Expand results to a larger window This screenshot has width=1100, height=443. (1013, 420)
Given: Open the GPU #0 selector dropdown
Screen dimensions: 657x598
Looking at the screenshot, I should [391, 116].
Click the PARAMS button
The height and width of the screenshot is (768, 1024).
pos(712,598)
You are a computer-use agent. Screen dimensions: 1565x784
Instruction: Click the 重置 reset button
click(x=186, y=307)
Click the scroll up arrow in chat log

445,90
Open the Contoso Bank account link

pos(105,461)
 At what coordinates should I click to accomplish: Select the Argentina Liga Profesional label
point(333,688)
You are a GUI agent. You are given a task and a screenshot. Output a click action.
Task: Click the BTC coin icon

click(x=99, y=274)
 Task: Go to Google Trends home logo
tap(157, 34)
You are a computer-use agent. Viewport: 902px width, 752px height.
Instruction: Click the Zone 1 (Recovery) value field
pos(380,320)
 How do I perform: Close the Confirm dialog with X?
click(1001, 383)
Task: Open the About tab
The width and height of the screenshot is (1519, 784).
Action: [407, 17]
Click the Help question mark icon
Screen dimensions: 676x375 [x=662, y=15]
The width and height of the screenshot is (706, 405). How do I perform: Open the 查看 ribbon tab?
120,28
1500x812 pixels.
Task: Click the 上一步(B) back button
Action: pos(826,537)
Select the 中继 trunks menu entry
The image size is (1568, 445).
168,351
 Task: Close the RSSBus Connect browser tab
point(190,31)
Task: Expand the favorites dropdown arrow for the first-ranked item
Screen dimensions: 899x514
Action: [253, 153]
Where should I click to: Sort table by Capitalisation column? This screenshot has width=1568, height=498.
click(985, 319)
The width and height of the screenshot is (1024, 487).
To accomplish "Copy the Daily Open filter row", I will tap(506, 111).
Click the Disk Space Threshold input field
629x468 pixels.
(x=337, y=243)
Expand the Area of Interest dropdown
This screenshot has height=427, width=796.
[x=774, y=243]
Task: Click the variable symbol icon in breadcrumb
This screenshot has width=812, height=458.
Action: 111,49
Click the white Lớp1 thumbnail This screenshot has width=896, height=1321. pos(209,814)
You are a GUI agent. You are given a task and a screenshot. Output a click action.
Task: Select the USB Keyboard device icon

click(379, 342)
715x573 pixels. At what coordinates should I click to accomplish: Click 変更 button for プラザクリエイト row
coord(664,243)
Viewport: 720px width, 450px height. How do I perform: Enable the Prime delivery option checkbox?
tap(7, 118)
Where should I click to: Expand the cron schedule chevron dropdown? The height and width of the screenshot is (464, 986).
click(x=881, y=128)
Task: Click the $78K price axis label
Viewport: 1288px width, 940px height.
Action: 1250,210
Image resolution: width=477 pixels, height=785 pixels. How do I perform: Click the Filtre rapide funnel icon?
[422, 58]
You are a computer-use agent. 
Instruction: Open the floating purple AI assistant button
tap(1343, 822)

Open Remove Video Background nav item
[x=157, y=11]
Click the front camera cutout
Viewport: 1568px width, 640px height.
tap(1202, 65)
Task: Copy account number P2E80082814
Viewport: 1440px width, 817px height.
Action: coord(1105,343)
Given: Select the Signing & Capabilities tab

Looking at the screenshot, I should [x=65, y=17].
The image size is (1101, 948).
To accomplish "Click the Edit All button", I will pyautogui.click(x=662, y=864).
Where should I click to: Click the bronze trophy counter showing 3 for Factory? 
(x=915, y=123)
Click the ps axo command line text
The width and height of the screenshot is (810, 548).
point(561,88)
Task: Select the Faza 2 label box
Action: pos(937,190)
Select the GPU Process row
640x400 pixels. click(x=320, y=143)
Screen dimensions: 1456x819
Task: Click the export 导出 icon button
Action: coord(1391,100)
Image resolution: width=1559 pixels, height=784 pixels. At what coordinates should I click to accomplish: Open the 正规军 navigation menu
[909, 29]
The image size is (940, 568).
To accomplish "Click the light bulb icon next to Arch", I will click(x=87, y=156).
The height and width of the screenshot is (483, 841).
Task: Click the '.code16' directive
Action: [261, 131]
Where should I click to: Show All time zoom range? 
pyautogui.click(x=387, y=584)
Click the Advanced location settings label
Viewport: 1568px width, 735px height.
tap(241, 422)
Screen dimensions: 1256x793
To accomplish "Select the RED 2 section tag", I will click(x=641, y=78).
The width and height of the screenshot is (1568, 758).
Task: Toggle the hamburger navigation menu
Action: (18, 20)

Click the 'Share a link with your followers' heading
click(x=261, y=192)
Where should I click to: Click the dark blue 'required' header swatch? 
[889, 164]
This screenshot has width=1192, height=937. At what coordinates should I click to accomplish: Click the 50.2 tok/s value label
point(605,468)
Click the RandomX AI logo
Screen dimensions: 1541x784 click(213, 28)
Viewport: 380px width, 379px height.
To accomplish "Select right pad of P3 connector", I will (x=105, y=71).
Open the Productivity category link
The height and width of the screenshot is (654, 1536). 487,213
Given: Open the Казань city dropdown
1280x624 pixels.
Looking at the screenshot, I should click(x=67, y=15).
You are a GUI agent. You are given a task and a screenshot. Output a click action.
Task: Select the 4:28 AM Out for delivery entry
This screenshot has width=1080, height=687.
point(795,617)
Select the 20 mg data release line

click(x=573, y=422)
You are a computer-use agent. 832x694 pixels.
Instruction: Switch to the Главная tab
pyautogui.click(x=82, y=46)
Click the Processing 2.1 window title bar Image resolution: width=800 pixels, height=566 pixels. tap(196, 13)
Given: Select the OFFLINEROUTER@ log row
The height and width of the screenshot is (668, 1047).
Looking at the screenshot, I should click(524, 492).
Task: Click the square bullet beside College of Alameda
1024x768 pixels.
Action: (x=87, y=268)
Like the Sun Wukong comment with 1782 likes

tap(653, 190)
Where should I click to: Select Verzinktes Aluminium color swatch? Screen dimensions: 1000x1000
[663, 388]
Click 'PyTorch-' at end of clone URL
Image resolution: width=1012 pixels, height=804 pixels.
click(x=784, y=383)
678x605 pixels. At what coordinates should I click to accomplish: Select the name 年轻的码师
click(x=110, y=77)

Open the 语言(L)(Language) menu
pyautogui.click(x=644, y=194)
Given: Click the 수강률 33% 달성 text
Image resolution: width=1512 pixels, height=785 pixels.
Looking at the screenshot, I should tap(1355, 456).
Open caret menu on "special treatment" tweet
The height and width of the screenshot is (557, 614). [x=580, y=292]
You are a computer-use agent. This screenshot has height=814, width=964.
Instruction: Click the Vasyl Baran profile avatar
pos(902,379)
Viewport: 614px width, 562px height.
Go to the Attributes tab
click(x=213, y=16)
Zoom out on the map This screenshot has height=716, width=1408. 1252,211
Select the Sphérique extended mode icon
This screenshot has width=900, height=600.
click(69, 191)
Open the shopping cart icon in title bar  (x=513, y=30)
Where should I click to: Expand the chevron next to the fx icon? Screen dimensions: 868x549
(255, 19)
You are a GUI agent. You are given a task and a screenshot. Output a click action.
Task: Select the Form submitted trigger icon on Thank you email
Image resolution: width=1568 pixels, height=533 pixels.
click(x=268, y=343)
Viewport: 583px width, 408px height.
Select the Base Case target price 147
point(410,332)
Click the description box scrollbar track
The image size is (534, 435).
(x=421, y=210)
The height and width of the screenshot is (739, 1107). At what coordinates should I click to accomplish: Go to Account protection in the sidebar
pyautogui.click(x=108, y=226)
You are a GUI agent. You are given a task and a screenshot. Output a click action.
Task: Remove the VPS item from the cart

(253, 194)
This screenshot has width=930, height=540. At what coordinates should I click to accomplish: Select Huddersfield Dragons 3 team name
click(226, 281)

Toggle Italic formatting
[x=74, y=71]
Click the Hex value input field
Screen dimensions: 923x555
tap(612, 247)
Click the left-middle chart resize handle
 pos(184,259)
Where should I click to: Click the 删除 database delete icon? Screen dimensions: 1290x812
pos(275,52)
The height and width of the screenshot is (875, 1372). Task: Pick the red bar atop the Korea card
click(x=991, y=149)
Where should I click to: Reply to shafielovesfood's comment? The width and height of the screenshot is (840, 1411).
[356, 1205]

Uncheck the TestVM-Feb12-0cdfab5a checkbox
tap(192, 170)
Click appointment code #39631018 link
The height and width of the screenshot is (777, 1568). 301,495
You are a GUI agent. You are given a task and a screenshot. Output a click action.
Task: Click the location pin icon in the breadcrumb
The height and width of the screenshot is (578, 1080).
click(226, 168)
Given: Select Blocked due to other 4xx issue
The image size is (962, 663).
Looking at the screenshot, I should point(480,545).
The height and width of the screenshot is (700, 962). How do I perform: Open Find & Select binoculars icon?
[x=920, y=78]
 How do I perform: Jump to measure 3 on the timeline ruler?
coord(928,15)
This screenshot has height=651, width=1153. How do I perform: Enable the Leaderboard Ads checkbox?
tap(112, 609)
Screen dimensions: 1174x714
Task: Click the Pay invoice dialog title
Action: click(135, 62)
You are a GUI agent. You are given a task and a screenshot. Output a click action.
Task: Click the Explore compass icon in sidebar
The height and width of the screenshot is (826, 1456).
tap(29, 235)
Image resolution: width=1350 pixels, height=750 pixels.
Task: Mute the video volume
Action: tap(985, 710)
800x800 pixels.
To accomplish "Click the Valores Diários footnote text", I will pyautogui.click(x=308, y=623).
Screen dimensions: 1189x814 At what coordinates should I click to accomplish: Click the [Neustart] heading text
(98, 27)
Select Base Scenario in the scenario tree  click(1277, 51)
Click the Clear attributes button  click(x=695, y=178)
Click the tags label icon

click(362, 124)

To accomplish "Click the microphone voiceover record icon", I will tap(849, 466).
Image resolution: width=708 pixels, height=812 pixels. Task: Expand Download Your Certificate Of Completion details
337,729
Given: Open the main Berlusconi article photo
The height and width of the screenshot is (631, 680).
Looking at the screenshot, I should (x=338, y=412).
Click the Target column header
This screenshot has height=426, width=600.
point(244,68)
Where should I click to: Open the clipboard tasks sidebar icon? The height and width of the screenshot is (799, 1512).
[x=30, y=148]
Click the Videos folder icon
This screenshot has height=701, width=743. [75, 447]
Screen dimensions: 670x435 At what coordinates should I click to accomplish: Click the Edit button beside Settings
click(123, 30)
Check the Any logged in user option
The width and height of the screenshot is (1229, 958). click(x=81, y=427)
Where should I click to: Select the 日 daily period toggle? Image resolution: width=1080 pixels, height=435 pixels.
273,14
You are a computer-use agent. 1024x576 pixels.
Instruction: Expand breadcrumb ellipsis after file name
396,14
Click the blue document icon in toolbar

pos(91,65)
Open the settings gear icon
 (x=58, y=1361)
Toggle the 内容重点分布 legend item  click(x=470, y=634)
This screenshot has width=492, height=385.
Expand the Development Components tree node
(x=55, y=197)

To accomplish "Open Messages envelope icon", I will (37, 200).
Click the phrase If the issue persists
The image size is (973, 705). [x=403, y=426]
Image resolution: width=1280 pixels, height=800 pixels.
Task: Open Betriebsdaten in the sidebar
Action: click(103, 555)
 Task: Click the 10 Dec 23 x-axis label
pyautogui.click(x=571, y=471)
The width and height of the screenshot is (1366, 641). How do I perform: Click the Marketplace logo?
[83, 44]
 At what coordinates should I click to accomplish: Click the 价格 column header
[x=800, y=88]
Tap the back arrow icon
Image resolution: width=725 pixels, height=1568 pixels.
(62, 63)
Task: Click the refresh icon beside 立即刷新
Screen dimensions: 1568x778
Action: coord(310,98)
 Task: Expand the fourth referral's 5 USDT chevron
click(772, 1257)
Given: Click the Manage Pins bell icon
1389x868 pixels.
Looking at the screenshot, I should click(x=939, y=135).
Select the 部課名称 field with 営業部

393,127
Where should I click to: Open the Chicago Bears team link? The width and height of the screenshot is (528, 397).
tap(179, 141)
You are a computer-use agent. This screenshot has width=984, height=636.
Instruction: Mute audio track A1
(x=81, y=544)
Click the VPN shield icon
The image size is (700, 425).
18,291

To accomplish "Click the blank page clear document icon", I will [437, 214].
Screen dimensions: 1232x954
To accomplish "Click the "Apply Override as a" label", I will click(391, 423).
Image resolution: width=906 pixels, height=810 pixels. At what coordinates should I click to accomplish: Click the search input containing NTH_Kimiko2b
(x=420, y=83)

### AIM OF THE EXERCISE
Copy each line of the records that has "entry" in it.

### TASK ANSWER
Select the 中继 trunks menu entry
Task: Select the 4:28 AM Out for delivery entry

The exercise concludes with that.